[[ Excerpted data, beginning ]]
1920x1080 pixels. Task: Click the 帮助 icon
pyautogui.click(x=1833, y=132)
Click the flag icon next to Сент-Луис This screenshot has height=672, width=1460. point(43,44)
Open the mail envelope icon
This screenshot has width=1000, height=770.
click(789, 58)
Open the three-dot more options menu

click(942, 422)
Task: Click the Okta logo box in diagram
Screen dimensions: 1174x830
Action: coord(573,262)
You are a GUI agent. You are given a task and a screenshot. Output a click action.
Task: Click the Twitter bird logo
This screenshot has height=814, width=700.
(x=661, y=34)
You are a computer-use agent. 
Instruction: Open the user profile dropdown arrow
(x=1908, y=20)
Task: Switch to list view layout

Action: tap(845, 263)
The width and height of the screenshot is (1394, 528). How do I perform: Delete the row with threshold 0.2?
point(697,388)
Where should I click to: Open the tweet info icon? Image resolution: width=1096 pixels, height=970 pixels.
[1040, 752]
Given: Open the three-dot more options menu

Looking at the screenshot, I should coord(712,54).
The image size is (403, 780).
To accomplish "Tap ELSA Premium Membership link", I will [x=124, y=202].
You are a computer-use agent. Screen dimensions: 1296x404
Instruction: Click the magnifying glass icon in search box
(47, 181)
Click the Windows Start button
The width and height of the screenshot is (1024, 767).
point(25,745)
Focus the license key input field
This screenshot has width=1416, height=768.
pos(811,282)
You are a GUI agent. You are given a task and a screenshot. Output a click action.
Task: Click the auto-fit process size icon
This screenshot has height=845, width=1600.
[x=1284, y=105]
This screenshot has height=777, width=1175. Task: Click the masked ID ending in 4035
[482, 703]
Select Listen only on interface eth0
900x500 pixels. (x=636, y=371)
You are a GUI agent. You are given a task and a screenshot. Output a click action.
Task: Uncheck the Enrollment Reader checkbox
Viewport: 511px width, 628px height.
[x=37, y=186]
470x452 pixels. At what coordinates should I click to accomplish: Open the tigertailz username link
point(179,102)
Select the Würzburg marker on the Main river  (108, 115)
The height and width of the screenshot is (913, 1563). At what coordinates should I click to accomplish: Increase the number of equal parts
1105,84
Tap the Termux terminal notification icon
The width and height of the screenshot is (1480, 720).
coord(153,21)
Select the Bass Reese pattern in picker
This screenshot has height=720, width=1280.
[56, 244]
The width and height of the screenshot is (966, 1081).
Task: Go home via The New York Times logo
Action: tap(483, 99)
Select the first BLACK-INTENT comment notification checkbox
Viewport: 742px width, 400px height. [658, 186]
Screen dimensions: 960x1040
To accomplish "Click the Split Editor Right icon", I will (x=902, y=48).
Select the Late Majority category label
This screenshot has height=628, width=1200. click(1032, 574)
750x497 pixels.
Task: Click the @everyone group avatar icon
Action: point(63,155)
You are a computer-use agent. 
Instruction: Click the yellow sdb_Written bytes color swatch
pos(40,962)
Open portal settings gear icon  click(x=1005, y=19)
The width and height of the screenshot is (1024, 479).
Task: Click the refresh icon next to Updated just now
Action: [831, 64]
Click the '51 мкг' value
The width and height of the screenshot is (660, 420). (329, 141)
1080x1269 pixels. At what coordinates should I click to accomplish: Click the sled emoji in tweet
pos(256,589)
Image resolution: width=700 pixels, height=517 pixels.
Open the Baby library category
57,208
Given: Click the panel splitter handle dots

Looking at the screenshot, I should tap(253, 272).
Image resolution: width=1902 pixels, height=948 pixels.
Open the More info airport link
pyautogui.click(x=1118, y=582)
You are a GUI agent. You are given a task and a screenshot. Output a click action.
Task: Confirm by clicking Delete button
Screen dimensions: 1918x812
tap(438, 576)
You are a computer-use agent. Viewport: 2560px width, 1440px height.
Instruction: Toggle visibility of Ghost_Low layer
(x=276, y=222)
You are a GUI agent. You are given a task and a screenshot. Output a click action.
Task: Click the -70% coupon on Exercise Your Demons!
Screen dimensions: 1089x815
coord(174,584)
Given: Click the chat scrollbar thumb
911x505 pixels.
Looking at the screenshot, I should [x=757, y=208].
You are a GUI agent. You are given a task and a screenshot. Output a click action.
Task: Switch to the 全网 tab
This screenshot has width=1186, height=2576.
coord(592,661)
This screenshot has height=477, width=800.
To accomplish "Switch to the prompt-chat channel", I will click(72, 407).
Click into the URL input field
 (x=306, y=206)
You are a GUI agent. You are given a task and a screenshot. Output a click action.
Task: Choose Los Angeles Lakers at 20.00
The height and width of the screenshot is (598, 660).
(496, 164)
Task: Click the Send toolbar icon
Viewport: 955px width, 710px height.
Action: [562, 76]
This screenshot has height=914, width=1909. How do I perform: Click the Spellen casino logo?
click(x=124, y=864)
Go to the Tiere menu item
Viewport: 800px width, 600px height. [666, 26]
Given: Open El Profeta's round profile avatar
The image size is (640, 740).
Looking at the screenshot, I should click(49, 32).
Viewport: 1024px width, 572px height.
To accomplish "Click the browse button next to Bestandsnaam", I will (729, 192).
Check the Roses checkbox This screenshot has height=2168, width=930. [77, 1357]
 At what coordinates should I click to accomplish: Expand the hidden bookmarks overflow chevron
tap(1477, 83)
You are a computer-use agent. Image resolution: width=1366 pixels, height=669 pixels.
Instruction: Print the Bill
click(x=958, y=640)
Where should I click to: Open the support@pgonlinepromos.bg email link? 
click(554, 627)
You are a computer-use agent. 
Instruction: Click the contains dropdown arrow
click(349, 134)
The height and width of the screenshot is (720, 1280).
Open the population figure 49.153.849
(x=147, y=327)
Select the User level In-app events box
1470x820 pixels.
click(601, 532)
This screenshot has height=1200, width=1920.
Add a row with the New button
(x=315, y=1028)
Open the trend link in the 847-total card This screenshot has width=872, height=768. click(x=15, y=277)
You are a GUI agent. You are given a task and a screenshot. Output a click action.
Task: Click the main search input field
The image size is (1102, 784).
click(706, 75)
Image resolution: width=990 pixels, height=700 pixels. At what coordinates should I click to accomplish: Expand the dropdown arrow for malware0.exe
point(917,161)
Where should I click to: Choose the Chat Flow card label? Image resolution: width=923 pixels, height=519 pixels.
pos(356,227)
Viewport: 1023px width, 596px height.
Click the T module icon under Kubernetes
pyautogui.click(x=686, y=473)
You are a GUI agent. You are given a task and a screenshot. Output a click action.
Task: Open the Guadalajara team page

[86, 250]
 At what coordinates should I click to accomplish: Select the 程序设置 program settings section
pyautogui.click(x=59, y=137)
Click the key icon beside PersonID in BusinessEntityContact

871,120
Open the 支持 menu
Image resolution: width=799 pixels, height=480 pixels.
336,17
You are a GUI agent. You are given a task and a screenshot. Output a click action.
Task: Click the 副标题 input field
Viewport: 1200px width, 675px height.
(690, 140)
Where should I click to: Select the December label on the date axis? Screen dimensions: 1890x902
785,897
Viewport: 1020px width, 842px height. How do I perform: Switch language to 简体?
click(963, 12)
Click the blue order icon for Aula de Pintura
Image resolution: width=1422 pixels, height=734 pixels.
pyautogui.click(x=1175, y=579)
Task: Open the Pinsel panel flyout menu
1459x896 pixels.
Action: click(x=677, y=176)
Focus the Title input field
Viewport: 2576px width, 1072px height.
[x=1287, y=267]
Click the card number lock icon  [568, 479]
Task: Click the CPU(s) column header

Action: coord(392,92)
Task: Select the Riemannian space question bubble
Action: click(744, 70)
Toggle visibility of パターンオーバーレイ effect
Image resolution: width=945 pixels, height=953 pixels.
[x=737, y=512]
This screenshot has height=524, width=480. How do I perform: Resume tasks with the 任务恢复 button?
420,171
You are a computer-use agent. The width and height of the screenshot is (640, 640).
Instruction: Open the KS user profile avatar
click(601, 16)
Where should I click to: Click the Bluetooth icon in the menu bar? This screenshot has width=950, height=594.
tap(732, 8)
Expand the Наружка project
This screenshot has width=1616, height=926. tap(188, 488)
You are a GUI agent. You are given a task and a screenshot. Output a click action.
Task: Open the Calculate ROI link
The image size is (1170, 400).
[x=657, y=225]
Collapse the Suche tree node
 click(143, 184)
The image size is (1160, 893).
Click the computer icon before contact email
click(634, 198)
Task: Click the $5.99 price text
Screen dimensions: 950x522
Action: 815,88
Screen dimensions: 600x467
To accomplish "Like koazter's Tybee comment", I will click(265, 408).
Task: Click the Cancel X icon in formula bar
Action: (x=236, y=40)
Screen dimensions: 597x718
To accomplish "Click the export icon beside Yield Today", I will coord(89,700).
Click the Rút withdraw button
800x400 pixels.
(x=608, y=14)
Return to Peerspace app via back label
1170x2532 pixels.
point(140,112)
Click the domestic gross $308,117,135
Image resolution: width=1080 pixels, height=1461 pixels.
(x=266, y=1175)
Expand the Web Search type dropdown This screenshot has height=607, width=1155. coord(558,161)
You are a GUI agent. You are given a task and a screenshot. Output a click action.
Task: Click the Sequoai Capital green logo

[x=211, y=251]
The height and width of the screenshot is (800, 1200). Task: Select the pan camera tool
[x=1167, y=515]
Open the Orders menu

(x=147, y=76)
[[ Excerpted data, end ]]
- **What the task asks**
Please give back exactly the lines of this listing beginning at the line with "Where should I click to: Open the tweet" and ending with the line with "You are a computer-use agent. Screen", both included, and nothing else.

- **Answer for the task**
Where should I click to: Open the tweet info icon? Image resolution: width=1096 pixels, height=970 pixels.
[1040, 752]
Given: Open the three-dot more options menu

Looking at the screenshot, I should coord(712,54).
The image size is (403, 780).
To accomplish "Tap ELSA Premium Membership link", I will [x=124, y=202].
You are a computer-use agent. Screen dimensions: 1296x404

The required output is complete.